**TEXTAUSZUG**
Dinge werden produziert, weil sie besser sind als andere und die Menschen sie wollen – und nicht vorrangig für Profit.
Ich höre das immer wieder. Es ist eines der Standardargumente von Leuten, die sich weigern, “Kapitalismus” wirklich zu verstehen. Dabei sind die Gegenargumente so zahlreich wie nicht zu leugnen. Um ganz einfach zu beginnen: Wann ist dir jemals etwas eingefallen, das du haben wolltest und das dann für dich produziert wurde? Wo kann die große Masse äußern, was sie haben will, wer produziert das dann?
Noch genau so einfach: Ist das, was du kaufst, das was du willst? Brauchst du das. wolltest du das, hat es die Qualität, die du erwartest? Und wenn es nicht so ist, ändert sich dann etwas an den Produkten? Werden sie haltbarer? Entsprechen sie eher deinen Vorgaben? Wie oft passiert es, dass du echten Schrott kaufst, dann ein Produkt einer anderen Marke, die auch Schrott ist? Glaubst du, du bist der Einzige, dem das passiert?
Für eine bessere Welt
Etwas schwieriger, aber durchaus noch nachzuvollziehen: Die Seite des Produzenten. Was glaubst du, nach welchen Vorgaben Produkte entworfen, hergestellt und vertrieben werden? Nach Kundenzufriedenheit? Um die Welt besser zu machen? Um dem Fortschritt zu dienen? Wie kommst darauf zu behaupten, dass nicht der größt mögliche Profit entscheidet? Wer trifft die Entscheidungen in einem Unternehmen? Wem sind diese Leute verantwortlich und was wollen die? Richtig:’Gewinn’. Sonst sinken die Aktien, sonst drohen Verluste und die Pleite.

**AUSZUG DER DATENSÄTZE**
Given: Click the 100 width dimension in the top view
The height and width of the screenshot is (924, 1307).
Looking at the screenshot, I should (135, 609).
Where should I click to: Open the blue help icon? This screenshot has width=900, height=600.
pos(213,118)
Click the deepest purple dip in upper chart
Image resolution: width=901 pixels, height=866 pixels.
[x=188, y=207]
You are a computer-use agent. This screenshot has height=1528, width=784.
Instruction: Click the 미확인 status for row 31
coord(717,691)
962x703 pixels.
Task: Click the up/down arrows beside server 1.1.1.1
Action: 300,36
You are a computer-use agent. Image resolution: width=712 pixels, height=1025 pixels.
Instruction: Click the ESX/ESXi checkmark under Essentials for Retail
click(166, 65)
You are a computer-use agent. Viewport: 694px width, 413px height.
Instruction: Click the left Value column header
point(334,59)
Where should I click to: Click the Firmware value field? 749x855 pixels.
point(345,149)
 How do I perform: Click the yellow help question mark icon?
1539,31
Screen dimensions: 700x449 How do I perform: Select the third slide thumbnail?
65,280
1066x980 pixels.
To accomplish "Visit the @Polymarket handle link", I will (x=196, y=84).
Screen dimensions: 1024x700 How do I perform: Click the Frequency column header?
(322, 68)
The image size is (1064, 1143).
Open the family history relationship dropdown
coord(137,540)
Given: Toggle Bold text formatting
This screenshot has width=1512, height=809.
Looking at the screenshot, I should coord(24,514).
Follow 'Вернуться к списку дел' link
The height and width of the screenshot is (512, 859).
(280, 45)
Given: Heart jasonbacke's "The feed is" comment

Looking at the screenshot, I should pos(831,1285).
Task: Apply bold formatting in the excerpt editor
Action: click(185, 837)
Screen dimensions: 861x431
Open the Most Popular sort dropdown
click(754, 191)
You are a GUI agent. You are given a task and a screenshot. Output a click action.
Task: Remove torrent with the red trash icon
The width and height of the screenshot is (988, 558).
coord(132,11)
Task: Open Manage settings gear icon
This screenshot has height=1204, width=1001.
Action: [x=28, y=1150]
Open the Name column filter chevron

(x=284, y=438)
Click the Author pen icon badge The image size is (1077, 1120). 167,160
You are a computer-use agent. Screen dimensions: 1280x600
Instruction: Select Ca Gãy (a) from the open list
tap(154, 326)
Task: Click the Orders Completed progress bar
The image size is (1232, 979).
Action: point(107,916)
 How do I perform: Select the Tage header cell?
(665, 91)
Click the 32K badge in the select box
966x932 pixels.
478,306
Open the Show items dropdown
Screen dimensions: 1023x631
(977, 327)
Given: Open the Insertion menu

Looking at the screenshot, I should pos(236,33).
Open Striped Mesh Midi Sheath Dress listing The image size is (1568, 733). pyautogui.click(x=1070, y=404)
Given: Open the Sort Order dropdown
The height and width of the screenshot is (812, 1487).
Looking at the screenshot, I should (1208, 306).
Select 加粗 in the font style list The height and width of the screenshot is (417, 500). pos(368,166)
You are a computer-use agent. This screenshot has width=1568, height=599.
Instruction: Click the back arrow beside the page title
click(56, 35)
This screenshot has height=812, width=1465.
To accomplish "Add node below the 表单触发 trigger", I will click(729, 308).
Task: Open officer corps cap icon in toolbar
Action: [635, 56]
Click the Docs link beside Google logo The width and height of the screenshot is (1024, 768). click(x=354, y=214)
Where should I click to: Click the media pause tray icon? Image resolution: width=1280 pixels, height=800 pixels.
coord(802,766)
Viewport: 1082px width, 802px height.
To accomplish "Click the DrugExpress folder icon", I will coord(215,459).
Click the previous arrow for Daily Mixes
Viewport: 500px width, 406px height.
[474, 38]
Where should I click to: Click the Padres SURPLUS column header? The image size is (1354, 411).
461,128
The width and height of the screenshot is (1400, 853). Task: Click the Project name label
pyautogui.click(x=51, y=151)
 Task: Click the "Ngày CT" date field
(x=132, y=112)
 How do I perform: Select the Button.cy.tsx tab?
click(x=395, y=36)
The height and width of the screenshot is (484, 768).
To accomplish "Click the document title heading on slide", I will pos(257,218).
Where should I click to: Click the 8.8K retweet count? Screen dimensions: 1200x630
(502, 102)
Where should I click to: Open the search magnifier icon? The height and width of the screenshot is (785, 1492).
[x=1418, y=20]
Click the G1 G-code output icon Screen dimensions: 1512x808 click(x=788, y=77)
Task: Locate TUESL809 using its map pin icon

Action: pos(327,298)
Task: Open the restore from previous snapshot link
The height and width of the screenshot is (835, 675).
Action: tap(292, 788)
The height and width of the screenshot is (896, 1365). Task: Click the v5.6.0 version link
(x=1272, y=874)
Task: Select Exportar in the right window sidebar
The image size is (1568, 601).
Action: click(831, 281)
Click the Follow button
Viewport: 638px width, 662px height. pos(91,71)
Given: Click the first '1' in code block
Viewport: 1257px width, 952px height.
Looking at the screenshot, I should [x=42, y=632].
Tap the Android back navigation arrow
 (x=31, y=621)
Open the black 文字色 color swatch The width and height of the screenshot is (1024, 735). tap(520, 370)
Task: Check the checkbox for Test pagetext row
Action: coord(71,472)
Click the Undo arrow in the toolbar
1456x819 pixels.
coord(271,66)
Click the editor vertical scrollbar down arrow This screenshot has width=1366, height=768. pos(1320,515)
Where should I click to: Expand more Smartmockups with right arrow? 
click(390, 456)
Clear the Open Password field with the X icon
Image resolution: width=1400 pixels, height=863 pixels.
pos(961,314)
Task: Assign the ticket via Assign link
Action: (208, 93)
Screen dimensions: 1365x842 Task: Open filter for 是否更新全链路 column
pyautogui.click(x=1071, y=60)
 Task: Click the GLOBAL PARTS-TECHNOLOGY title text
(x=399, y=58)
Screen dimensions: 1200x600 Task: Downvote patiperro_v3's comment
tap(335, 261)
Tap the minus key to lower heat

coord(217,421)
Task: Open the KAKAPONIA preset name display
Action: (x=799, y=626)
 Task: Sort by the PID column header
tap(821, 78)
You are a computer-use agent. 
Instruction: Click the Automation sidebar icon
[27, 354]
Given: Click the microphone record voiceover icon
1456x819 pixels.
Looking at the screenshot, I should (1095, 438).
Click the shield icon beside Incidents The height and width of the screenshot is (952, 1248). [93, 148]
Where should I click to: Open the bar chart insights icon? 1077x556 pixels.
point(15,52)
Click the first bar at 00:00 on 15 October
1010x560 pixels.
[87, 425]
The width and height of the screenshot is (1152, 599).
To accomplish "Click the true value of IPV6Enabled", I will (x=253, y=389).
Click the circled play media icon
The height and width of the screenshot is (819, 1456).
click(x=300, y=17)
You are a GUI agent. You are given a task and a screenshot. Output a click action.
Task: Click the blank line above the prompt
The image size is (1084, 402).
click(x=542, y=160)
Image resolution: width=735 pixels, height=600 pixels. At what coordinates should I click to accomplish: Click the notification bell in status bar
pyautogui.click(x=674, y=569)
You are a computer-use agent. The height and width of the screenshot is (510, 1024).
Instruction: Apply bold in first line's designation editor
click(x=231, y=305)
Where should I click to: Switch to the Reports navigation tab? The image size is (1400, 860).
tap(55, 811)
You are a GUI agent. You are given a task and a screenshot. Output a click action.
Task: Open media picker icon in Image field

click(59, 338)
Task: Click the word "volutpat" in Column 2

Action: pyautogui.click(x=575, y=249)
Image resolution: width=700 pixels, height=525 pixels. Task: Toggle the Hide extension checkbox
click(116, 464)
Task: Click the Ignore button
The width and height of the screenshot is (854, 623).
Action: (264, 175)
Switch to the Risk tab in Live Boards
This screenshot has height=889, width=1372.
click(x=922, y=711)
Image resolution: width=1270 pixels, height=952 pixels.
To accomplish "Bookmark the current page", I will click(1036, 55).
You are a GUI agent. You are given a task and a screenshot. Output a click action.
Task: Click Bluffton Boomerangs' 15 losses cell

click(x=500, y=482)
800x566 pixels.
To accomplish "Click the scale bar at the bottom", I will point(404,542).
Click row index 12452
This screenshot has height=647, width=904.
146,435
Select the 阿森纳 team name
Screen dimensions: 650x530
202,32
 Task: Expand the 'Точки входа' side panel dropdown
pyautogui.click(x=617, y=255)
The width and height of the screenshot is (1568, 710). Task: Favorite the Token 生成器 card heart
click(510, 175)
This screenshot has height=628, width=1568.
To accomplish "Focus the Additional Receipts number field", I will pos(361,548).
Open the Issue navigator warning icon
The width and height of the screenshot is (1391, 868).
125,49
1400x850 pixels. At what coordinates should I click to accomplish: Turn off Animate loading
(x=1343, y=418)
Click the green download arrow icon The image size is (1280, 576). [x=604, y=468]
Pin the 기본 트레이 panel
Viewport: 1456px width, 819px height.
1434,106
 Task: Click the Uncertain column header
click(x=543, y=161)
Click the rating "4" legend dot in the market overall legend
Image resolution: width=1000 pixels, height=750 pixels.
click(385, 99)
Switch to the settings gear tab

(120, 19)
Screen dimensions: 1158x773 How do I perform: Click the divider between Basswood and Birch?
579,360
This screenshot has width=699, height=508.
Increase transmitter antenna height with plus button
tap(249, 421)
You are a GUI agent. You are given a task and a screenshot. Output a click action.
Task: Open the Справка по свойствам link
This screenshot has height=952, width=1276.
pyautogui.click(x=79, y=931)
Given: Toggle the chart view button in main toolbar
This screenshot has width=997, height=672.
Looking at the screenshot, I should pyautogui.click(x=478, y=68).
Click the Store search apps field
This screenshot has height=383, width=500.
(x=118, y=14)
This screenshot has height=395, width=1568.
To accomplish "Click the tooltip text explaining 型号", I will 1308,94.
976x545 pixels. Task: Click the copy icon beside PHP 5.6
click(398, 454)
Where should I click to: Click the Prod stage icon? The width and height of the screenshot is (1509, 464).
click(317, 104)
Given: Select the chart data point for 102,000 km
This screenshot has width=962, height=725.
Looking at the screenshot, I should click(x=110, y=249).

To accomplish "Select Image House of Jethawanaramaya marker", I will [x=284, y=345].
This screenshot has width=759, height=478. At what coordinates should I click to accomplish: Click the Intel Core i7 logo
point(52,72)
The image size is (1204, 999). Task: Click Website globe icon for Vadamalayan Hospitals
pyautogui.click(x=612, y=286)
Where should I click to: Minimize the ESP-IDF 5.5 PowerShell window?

**AUFGABEN**
(A) Übersetzen Sie den folgenden Satz aus dem Text über Kapitalismus ins Englische: „Dabei sind die Gegenargumente so zahlreich wie nicht zu leugnen.“
(B) Geben Sie in den Datensätzen alles von der Zeile mit „Task: Click the word“ bis hinunter zur Zeile mit „click(x=922, y=711)“ erneut wieder und ersetzen Sie dabei „screenshot“ durch „image“. Alles Übrige bleibt unverändert.

**LÖSUNGEN**
(A) Yet the counterarguments are as numerous as they are undeniable.

(B)
Task: Click the word "volutpat" in Column 2

Action: pyautogui.click(x=575, y=249)
Image resolution: width=700 pixels, height=525 pixels. Task: Toggle the Hide extension checkbox
click(116, 464)
Task: Click the Ignore button
The width and height of the image is (854, 623).
Action: (264, 175)
Switch to the Risk tab in Live Boards
This image has height=889, width=1372.
click(x=922, y=711)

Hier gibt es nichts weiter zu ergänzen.